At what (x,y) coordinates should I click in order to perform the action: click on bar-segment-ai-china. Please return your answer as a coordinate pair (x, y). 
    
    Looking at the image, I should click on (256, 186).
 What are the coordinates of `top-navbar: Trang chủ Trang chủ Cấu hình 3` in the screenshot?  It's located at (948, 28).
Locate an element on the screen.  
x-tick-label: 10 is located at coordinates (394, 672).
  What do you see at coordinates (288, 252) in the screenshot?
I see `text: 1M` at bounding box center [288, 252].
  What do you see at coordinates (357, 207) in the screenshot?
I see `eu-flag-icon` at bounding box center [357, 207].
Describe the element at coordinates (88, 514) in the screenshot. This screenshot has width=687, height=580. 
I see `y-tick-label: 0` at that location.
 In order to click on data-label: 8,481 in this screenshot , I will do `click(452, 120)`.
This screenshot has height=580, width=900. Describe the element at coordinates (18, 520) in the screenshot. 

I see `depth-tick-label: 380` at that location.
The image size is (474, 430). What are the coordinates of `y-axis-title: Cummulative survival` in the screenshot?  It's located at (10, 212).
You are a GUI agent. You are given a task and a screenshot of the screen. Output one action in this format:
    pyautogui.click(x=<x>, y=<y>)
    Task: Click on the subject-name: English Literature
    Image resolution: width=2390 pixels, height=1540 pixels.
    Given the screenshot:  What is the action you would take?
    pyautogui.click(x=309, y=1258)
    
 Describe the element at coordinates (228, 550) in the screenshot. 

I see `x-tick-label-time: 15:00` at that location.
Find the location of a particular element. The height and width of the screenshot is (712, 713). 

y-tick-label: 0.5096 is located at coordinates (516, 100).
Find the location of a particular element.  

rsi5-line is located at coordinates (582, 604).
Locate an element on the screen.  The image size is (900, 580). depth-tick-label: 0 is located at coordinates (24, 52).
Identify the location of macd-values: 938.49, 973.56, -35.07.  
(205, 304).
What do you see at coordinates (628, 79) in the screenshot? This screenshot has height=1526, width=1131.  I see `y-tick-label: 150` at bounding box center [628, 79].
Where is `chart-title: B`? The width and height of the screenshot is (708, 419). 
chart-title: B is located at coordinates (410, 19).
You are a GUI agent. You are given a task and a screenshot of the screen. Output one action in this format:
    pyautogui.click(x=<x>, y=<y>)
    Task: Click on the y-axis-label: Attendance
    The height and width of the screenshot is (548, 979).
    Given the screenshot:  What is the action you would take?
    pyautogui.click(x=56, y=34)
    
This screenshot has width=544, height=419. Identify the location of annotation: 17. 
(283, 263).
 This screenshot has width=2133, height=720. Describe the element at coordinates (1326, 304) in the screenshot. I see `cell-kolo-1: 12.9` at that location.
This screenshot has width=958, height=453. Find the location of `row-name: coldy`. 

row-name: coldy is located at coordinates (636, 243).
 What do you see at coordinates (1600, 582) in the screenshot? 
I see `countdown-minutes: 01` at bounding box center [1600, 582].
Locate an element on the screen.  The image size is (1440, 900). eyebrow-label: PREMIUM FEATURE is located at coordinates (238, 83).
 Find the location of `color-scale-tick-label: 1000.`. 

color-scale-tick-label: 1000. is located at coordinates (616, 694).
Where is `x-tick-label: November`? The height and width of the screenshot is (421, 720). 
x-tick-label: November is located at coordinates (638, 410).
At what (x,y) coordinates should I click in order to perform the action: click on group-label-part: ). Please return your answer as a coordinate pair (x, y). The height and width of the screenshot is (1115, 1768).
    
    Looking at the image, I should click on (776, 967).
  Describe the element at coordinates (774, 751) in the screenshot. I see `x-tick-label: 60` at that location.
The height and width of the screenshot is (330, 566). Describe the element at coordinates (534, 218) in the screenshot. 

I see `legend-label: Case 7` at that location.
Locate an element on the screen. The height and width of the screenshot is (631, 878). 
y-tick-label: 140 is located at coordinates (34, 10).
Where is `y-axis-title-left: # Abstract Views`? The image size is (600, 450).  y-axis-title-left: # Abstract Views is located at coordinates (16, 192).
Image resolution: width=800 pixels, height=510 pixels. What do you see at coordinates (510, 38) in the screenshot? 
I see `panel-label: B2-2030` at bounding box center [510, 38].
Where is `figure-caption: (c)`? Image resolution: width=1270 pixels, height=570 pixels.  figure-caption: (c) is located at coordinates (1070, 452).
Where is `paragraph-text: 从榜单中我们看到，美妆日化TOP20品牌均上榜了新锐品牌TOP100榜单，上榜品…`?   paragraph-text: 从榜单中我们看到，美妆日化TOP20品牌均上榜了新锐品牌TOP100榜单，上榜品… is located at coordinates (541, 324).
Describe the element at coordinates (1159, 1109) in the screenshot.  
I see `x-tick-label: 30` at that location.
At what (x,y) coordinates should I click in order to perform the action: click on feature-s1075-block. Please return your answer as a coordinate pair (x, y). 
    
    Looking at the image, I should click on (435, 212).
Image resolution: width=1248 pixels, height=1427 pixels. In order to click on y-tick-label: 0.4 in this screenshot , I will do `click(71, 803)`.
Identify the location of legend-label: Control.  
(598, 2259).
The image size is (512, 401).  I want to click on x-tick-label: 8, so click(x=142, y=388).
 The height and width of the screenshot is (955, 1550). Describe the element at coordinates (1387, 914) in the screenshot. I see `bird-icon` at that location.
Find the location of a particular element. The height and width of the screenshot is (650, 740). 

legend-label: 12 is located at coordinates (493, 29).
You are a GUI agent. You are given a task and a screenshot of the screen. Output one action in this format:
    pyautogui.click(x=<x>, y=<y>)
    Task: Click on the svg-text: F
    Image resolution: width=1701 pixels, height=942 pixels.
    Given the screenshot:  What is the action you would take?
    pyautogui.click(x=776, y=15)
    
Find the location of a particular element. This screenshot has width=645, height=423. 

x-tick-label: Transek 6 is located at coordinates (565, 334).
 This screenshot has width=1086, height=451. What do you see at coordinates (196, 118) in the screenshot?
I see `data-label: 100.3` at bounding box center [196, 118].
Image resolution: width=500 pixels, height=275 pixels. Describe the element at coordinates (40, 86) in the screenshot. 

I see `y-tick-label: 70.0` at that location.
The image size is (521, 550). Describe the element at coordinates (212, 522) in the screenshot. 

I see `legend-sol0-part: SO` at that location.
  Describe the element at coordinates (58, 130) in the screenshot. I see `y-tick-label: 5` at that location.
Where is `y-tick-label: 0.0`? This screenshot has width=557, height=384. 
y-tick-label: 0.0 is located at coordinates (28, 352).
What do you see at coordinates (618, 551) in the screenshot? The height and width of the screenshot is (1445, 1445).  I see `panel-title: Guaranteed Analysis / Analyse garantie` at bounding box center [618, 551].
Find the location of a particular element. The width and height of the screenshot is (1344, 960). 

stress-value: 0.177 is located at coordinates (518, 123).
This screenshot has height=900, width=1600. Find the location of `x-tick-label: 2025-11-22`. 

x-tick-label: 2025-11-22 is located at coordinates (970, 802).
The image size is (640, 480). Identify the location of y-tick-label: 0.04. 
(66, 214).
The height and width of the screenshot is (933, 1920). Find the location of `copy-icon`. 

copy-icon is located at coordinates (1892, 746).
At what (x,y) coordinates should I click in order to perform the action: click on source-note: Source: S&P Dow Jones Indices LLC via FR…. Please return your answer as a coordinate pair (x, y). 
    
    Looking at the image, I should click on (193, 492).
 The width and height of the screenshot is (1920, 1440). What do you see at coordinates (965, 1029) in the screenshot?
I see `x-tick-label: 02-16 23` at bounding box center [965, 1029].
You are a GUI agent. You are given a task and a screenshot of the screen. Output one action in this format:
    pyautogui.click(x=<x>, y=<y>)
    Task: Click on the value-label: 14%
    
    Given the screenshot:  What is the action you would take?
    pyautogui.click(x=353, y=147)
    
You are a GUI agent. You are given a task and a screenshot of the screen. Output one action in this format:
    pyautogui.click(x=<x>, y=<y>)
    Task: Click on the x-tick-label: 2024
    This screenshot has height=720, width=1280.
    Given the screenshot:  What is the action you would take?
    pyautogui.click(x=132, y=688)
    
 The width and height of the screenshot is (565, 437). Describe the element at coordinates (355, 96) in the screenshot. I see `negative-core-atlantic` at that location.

^^^^

_Exercise aim_: Reproduce verbatim the records beginning with the line containing "Identify the location of macd-values: 938.49, 973.56, -35.07." and continuing through the line containing "row-name: coldy is".

_Finished exercise_:
Identify the location of macd-values: 938.49, 973.56, -35.07.  
(205, 304).
What do you see at coordinates (628, 79) in the screenshot? This screenshot has height=1526, width=1131.  I see `y-tick-label: 150` at bounding box center [628, 79].
Where is `chart-title: B`? The width and height of the screenshot is (708, 419). 
chart-title: B is located at coordinates (410, 19).
You are a GUI agent. You are given a task and a screenshot of the screen. Output one action in this format:
    pyautogui.click(x=<x>, y=<y>)
    Task: Click on the y-axis-label: Attendance
    The height and width of the screenshot is (548, 979).
    Given the screenshot:  What is the action you would take?
    pyautogui.click(x=56, y=34)
    
This screenshot has width=544, height=419. Identify the location of annotation: 17. 
(283, 263).
 This screenshot has width=2133, height=720. Describe the element at coordinates (1326, 304) in the screenshot. I see `cell-kolo-1: 12.9` at that location.
This screenshot has width=958, height=453. Find the location of `row-name: coldy`. 

row-name: coldy is located at coordinates (636, 243).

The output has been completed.